Editor’s Note: Updates being made.
CROTON, Ohio — The Ohio egg farm involved in a recall of nearly a quarter-million eggs contaminated with salmonella said it will do the things necessary to ensure it never happens again.
Ohio Fresh Eggs, which has commercial facilities in Licking County, Ohio and in western Ohio, is at the center of a recall by Cal-Maine Foods — the largest producer and distributor of fresh shell eggs in the United States.
Ohio Fresh Eggs is believed to have mistakenly shipped a truckload of eggs that had tested positive for salmonella, and were supposed to be kept out of the supply. No sicknesses have been reported.
“By comparison sake, it’s a pretty small recall,” said Hinda Mitchell, the farm’s spokesperson. “(But) obviously any recall is more than we want to have happening.”
She explained the shipment as an act of human error and said measures will be taken so it never happens again.
“As a precautionary measure, we were holding those eggs and just due to human error there was one truckload of those eggs that ended up getting shipped,” she said.
Cal-Maine announced the voluntary recall Nov. 5, according to the U.S. Food and Drug Administration. The contaminated eggs were distributed to food wholesalers and retailers in Arkansas, California, Illinois, Iowa, Kansas, Missouri, Oklahoma and Texas.
The eggs appear to have a sell-by/expiration date of Nov. 24 or sooner. Product names and details of the recalled eggs can be found on the FDA’s website.
The FDA says “salmonella is an organism which can cause serious and sometimes fatal infections in young children, frail or elderly people, and others with weakened immune systems. Healthy persons infected with salmonella often experience fever, diarrhea, nausea, vomiting and abdominal pain. In rare circumstances, infection with salmonella can result in the organism getting into the bloodstream and producing more severe illnesses such as arterial infections, endocarditis or arthritis.”
Mitchell said it was a multi-level recall, with the eggs produced by Ohio Fresh Eggs, and processed by Cal-Maine.
She said Ohio Fresh Eggs is “putting steps in place to make sure that that type of an error doesn’t happen again.

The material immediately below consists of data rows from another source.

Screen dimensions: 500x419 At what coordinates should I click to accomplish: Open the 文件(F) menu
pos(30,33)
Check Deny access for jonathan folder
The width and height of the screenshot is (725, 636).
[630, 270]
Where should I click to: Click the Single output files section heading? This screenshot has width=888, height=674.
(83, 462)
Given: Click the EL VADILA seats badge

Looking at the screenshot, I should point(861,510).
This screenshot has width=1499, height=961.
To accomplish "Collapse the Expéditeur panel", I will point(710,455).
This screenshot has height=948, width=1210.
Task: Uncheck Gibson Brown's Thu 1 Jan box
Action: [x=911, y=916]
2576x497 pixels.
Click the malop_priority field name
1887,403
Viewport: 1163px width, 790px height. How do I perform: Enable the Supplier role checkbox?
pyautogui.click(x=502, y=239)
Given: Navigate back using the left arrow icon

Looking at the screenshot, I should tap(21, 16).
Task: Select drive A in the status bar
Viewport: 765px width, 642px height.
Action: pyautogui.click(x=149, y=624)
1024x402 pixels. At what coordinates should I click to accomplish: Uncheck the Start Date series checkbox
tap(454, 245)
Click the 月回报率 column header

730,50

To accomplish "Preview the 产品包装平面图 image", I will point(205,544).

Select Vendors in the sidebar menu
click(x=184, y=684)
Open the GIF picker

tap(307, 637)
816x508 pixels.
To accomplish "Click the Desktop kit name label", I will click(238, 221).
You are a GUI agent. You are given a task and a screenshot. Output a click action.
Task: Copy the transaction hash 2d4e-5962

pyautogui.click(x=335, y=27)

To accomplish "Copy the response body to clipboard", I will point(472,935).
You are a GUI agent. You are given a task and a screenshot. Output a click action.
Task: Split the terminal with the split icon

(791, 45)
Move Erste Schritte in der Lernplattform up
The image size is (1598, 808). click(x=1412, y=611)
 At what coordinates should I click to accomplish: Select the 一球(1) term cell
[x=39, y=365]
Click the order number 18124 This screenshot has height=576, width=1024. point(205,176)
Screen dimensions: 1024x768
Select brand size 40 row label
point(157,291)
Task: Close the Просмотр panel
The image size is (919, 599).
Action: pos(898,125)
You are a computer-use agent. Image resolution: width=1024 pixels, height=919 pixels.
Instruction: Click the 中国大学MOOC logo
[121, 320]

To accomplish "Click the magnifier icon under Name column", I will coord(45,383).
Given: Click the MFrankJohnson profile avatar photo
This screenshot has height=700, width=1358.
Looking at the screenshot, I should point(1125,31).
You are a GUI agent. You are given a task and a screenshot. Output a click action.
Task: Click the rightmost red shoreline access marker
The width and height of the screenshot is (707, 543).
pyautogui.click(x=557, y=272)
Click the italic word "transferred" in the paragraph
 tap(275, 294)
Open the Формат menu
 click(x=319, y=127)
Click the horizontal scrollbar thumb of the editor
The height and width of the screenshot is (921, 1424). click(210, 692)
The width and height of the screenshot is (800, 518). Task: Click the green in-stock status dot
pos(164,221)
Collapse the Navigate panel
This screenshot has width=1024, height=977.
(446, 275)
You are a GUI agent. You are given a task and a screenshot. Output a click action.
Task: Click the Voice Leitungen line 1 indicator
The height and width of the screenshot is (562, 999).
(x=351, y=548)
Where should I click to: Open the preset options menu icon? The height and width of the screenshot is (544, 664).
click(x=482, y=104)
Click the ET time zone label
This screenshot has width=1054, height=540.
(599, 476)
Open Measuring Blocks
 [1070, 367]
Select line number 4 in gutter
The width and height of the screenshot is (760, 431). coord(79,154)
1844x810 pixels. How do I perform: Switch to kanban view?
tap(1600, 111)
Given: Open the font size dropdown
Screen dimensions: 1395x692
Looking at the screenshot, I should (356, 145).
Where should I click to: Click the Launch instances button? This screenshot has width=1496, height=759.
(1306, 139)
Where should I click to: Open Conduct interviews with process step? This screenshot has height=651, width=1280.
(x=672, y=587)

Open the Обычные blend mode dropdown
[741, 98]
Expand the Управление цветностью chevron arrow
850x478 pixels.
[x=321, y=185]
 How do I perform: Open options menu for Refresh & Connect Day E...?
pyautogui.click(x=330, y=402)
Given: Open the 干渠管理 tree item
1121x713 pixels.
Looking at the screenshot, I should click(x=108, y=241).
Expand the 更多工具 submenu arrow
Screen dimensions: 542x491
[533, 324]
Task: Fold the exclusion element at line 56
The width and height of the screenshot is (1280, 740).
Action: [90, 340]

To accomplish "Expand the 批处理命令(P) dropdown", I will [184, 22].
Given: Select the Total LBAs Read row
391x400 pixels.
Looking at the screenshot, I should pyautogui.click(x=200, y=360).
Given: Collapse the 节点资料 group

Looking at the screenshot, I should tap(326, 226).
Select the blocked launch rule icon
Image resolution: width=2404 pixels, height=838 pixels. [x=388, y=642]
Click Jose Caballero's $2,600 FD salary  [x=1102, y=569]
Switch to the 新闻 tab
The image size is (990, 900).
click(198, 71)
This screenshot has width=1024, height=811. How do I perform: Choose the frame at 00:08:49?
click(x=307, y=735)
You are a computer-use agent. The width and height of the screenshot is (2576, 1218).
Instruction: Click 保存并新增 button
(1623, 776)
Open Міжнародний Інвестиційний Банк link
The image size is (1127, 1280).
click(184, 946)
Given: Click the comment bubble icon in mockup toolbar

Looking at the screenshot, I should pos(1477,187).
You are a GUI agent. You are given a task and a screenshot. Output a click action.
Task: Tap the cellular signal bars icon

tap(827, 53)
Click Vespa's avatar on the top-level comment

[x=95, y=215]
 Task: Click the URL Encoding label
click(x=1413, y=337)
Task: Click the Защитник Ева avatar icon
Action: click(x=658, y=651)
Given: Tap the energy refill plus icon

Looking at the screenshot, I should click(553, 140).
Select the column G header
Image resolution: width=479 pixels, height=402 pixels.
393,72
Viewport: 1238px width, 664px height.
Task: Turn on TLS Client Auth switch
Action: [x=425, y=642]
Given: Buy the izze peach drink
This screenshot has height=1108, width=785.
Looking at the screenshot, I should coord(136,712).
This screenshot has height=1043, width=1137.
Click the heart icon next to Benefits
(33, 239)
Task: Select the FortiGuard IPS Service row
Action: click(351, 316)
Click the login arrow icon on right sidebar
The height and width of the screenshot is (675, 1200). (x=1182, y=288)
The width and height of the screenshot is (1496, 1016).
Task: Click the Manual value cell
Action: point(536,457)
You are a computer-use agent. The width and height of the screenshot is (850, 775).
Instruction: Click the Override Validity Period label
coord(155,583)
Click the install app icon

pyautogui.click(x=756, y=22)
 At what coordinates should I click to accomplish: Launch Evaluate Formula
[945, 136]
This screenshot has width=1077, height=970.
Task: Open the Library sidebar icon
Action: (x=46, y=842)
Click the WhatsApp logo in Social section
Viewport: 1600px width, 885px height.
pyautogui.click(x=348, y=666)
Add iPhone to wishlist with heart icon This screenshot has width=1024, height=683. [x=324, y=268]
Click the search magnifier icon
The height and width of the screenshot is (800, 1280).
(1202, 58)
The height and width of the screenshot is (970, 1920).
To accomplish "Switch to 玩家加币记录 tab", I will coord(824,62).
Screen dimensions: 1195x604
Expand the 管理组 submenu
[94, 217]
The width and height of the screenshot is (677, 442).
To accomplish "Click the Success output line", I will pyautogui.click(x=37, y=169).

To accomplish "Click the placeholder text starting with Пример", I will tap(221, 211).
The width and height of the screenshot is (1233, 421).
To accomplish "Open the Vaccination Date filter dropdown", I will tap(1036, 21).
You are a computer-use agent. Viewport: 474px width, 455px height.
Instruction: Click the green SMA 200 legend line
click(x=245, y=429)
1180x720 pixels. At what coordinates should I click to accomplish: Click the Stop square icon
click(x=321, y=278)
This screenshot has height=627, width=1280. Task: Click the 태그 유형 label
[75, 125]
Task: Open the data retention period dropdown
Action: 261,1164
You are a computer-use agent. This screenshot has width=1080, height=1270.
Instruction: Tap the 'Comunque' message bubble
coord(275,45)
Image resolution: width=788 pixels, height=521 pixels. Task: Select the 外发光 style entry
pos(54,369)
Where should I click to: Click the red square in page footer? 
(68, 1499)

“(They’re) working again on worker training, emphasizing the importance of getting these processes right.”
Ohio Fresh Eggs employs 350 people and is a major economic player in egg production and in grain use. It has suffered unrelated challenges throughout the year, including a fire in March that resulted in the loss of a barn and euthanasia of 250,000 birds. In August, two construction workers were killed when a storm caused a roof to collapse.
The farm has existed under its current name since 2004, when new ownership replaced the old Buckeye Egg Farm. Its owners promised many improvements, but have had some environmental and ethics-related setbacks along the way.
In 2005, the Ohio Department of Agriculture assessed civil penalties against the farm for failing to keep manure moisture levels at acceptable levels, creating fly breeding and infestation problems and drawing complaints from neighbors of the Croton facility in Licking County.
By August of the same year, the farm’s managers were served with an emergency order to reduce flies and fix water leaks at the farm’s Croton facilities.
Then-Ohio Department of Agriculture Director Fred Dailey ordered fly numbers must be cut within 24 hours, and all water leaks repaired within 48 hours. The farm complied.
But by October of 2005, the farm was again faced with the possibility of being shut down, because of lies managers reportedly made on their permit applications. They did not mention the involvements their biggest financial investor, Austin “Jack” DeCoster, would have in their company.
The Associated Press reported he contributed $126 million to Ohio Fresh Eggs at the time it took over. He had already been labeled a “habitual violator” of environmental laws in Iowa.
All of the farms permits to operate were revoked by the Ohio Department of Agriculture in 2006, for these reasons. But the Ohio Environmental Review Appeals Commission returned the permits, after determining the farm did not falsify information in its applications.
DeCoster has most recently been in trouble with the law after his Iowa egg farm, Wright County Egg, and another farm recalled 550 million eggs in August. His eggs were linked to as many as 1,600 illnesses.